Artist’s Obituary

Betty Web site

Mary Elizabeth “Betty” Dore, noted muralist and contemporary artist in Los Angeles and New Mexico, died on Saturday, November 15, 2014. Dore was born on October 2, 1937, in Paris, Kentucky. She is survived by her husband, Charles Dore; her three children; Katie Marie Brophy; Joan McDade and Joseph McDade, two grandchildren; Anna and Joshua McDade, her sister; Hallie Hayden and two nieces; Kimberly and Elizabeth Hayden. She also leaves behind several cousins and a host of friends and colleagues who played important roles in her life.

Dore began life as an artist, using crayons and pencils as a child. She used any surface she could find when life was hectic and art supplies were scant. She resumed her formal education in 1971, at Pasadena City College and earned her Associates Degree in 1973. She continued her studies at California State University, Los Angeles, earning a Baccalaureate Degree in 1975, a Master of Fine Arts Degree with distinction, and a California Teaching Credential in 1976.
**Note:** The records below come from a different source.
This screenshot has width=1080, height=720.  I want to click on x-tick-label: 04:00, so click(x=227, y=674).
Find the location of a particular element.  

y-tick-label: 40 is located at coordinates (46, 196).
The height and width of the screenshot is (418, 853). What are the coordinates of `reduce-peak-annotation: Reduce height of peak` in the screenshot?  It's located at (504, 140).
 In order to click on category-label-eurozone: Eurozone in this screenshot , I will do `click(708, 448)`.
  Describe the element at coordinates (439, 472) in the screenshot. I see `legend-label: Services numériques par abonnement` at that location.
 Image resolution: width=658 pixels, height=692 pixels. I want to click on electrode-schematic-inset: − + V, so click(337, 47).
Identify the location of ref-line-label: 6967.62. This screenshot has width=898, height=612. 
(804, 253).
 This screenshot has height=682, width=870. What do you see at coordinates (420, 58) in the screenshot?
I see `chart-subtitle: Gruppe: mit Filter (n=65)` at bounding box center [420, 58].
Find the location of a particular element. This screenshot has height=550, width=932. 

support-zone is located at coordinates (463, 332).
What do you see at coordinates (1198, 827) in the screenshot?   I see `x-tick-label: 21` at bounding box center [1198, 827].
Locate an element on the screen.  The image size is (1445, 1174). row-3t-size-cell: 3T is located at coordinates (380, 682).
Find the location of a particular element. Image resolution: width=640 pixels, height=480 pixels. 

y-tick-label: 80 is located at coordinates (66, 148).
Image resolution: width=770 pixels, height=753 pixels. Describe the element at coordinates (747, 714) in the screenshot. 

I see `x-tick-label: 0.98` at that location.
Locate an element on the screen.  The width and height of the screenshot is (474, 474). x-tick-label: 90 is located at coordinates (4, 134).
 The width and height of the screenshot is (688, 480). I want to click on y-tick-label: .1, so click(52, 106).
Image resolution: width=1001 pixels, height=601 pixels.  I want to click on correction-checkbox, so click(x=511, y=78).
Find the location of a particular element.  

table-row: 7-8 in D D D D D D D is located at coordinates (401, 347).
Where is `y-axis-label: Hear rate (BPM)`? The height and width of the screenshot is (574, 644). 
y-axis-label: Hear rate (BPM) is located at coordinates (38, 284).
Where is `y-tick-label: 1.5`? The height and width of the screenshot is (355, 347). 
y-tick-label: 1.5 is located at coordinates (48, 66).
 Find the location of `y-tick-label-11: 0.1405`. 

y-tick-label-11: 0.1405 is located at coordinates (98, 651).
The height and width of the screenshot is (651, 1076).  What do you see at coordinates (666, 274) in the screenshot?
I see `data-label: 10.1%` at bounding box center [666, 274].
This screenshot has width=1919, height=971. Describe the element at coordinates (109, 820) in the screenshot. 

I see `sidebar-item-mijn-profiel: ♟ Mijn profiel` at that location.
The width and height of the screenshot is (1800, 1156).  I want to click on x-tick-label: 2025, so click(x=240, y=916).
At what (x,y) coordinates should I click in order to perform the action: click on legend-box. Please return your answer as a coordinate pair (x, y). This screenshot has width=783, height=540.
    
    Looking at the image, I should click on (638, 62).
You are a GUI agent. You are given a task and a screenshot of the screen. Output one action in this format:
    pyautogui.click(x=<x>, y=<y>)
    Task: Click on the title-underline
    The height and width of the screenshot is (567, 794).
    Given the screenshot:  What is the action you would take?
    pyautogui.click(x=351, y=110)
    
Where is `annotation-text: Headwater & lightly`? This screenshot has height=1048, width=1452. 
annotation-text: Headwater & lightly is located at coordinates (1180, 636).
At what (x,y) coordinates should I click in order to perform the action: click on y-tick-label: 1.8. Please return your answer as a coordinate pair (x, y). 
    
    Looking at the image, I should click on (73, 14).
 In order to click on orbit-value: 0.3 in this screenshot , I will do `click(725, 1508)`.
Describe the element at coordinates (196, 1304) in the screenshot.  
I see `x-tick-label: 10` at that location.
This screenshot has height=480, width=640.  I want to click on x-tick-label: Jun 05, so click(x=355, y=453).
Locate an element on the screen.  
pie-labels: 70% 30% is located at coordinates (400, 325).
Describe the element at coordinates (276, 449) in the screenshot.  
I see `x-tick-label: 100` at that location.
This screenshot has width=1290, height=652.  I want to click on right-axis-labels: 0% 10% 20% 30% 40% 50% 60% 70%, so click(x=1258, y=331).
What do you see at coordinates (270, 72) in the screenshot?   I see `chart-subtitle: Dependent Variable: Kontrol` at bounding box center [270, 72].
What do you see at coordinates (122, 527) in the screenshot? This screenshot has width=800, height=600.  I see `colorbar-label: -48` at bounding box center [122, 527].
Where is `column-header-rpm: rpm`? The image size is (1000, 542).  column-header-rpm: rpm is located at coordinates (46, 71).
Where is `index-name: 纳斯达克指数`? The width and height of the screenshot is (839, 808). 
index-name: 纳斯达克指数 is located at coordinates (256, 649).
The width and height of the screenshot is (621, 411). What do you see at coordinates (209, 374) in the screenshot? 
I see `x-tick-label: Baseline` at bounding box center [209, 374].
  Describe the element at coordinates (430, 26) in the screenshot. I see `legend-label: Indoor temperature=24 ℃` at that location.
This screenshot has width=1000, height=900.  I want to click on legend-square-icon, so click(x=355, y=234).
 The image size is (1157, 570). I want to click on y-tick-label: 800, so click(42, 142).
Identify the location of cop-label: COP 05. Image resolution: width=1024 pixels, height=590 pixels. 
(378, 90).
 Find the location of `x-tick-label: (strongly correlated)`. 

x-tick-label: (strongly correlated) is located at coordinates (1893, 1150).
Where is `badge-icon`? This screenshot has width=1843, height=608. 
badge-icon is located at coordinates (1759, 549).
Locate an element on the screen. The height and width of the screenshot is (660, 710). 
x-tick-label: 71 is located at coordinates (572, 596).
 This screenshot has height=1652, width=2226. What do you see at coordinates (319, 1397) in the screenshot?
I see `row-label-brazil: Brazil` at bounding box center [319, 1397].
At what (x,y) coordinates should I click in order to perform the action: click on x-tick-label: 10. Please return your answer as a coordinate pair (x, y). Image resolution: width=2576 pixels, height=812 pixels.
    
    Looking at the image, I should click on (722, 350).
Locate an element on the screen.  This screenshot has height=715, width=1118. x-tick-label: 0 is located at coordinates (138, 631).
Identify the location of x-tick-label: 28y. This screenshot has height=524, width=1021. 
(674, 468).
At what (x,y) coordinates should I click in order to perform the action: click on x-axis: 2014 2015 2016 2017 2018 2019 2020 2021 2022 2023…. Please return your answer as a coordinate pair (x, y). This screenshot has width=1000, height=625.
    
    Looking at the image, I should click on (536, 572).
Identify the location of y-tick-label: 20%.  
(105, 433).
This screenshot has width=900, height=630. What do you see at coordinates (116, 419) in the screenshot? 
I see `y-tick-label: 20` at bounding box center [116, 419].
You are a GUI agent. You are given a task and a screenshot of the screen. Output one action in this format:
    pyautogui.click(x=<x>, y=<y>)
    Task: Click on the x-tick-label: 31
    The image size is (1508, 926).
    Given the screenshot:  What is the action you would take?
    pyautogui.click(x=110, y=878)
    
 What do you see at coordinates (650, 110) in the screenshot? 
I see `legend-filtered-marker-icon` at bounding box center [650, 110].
Dore was a working artist in Los Angeles, California for most of her life. However, she continued painting when she moved to Albuquerque, New Mexico in 2004. Dore was a well-known, accomplished and celebrated artist showing her work in galleries in Los Angeles, Santa Fe, Kentucky and throughout the Southwest with shows in Japan, and Southern China. Her work has appeared in museums and is in many private collections. Dore had a long-standing relationship with the Mural Conservancy of Los Angeles. View some of her murals here. http://www.muralconservancy.org/artist/betty-dore

One of her largest projects was painting murals in three rooms of the Venice-Abbot Kinney Memorial Branch Library. Rachel Bindman, Branch Manager of the Library wrote about Dore, “The murals which depict the history of Venice as well as the wonders of the library have been a popular feature of the branch since it opened in 1995. Our patrons always notice them and comment that they are beautiful and unusual, and they always ask about the artist.”

Covering the collaborative Brand Library and Art Center juried exhibition in 1994, Los Angeles Times art contributor, Nancy Kapitanoff wrote, “Betty Dore conveys a penetrating slice of life in her painting, “Vox Populi, Vox Dei.” The image depicts a neglected urban street corner with piles of trash. But life continues on here, where people go about their business and the Owl Cafe beckons.”

These mixed images were a result of Dore’s travels and her heightened sense of Los Angeles as a city. Seemingly disparate items found their way to a contemporary narrative through Dore, in the genre of still life. These paintings defined Betty’s view of Los Angeles in the last part of the Twentieth Century and the inspiration for her art in New Mexico, came from a life well lived. Her extensive travels abroad, her farm in New Mexico, books she read, poems and story readings on the radio inspired her. She once described herself as a sponge, absorbing everything she saw and interpreting everyday images as both literal and figurative forms of life on canvas.

Dore also had a life-long love affair with politics and food. She enjoyed pickling everything possible from her vegetable garden and making her own bread from scratch. Dore could cook or bake anything without needing a recipe. She believed in growing her own food and perhaps more importantly, the barter system. Betty Dore was at her happiest in Albuquerque, New Mexico and throughout her life, she made room for stray animals and stray people. She spoke Spanish fluently and believed a college education to be essential.

A friend commented, “Betty was our neighbor and friend. Her house was always bustling with life from her working in her garden or taking care of the animals. She will be missed at Thanksgiving dinner. She would always bring homemade bread. We miss you every day. RIP Betty, we love you.”

Anne Walters, of Drepung Gomang Center for Engaging Compassion, had the following to say about Dore, “I found a woman who spoke clearly what she thought, who was open-hearted and broad-minded. Although I wish we could have had more times to talk, we are all so grateful that the visits we achieved brought her some joy and comfort.”

Paula Manning – Chroma Studios Owner, in New Mexico, shared a video of Dore, who spoke candidly about her beliefs against racism and her hopes for immigration reform. In her video, Dore commented, “I want my country to live up to its full potential of life, liberty and justice for all. Not just for the people you like or the people who look like you, but everyone.” 

The family held a private service on November 18, 2014 and honored Dore’s faith as a Buddhist.